* [Exercise requirements]:
Would you please copy each line of the listing that mentions "category"?

* [Source material]:
.....

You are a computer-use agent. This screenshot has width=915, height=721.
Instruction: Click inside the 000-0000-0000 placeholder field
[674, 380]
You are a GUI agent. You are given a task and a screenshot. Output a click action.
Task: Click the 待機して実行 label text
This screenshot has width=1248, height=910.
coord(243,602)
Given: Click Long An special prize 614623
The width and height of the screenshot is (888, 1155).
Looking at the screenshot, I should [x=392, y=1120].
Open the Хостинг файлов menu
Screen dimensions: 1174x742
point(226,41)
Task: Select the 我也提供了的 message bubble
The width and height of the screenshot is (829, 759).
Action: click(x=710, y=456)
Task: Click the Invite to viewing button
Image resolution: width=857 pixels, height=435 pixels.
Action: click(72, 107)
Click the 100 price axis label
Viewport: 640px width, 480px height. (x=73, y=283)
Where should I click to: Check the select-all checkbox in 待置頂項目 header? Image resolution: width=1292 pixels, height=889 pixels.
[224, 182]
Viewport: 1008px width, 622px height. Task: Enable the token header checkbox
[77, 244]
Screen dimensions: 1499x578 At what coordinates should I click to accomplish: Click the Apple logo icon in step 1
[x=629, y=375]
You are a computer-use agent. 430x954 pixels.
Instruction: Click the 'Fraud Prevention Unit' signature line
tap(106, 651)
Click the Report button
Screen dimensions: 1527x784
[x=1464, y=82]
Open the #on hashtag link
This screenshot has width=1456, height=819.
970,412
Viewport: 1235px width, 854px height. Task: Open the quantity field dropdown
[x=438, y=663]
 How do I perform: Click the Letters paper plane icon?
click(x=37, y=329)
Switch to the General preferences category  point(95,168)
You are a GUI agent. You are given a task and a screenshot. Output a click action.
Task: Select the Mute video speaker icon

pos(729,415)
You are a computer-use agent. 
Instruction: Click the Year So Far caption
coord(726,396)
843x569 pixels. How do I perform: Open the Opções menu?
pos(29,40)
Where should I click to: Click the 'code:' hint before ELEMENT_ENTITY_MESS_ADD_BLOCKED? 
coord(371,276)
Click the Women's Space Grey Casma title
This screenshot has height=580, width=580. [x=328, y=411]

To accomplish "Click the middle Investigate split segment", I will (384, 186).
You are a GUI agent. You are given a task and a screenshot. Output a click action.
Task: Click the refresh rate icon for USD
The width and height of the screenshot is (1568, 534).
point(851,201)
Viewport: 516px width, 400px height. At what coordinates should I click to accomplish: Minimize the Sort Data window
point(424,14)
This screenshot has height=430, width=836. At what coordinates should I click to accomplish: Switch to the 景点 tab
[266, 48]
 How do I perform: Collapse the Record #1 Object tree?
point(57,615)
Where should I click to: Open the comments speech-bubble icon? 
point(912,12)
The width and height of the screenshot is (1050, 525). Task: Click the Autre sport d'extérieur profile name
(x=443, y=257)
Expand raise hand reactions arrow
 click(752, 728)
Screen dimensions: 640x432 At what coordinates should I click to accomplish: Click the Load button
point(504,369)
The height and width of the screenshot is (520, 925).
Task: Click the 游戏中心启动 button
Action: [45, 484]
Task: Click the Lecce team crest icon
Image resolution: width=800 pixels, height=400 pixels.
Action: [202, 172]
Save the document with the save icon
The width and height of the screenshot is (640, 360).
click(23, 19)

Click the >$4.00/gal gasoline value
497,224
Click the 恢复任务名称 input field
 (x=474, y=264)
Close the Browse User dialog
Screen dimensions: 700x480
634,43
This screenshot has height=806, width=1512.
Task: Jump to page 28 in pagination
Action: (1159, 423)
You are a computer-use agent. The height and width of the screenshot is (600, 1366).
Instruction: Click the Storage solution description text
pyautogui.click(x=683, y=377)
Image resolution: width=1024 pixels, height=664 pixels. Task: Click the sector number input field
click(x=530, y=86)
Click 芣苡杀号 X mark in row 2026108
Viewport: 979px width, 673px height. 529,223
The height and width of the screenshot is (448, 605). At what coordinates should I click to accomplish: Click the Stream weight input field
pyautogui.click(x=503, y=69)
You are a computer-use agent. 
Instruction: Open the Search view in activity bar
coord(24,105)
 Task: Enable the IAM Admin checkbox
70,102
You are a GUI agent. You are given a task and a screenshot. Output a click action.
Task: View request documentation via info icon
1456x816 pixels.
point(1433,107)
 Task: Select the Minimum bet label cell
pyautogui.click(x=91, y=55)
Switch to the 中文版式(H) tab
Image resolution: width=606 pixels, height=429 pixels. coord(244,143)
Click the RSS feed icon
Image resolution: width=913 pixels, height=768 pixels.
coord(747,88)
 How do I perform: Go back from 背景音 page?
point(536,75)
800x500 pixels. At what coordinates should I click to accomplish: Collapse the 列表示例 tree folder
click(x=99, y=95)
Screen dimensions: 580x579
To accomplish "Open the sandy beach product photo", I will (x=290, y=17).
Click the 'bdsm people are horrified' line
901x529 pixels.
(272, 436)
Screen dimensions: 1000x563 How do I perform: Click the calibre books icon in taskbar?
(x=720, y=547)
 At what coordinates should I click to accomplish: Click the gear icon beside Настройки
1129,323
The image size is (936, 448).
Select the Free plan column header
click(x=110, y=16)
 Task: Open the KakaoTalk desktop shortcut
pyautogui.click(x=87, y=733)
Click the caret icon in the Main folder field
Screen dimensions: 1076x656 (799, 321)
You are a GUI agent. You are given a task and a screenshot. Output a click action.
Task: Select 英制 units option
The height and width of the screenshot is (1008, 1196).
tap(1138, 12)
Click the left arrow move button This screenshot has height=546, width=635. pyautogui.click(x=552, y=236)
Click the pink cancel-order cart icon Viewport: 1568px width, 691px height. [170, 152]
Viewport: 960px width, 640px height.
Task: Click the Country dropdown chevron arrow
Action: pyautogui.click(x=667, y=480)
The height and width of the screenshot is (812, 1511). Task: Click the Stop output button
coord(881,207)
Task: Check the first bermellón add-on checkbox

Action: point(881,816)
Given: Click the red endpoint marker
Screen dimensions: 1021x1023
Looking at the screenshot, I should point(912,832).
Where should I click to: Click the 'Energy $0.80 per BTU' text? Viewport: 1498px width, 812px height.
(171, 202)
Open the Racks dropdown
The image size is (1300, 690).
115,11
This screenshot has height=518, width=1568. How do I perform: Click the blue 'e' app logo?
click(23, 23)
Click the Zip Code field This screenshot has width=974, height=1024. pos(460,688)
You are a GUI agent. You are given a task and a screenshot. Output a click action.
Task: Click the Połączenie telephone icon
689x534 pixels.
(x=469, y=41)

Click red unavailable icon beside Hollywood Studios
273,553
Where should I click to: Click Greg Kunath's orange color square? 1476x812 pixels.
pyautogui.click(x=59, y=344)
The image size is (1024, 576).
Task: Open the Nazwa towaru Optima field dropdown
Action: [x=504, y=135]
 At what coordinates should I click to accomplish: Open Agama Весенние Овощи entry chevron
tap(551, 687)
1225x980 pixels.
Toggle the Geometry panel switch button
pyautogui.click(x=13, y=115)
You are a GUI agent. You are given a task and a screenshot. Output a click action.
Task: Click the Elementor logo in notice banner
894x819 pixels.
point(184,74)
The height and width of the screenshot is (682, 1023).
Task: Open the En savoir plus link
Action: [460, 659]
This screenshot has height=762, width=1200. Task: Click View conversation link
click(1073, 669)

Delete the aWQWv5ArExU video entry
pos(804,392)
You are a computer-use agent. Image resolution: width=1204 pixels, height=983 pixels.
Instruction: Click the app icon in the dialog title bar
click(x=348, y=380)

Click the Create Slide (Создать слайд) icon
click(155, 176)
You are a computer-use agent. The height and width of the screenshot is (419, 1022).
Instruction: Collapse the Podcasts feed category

.....

* [Answer for the task]:
Switch to the General preferences category  point(95,168)
Instruction: Collapse the Podcasts feed category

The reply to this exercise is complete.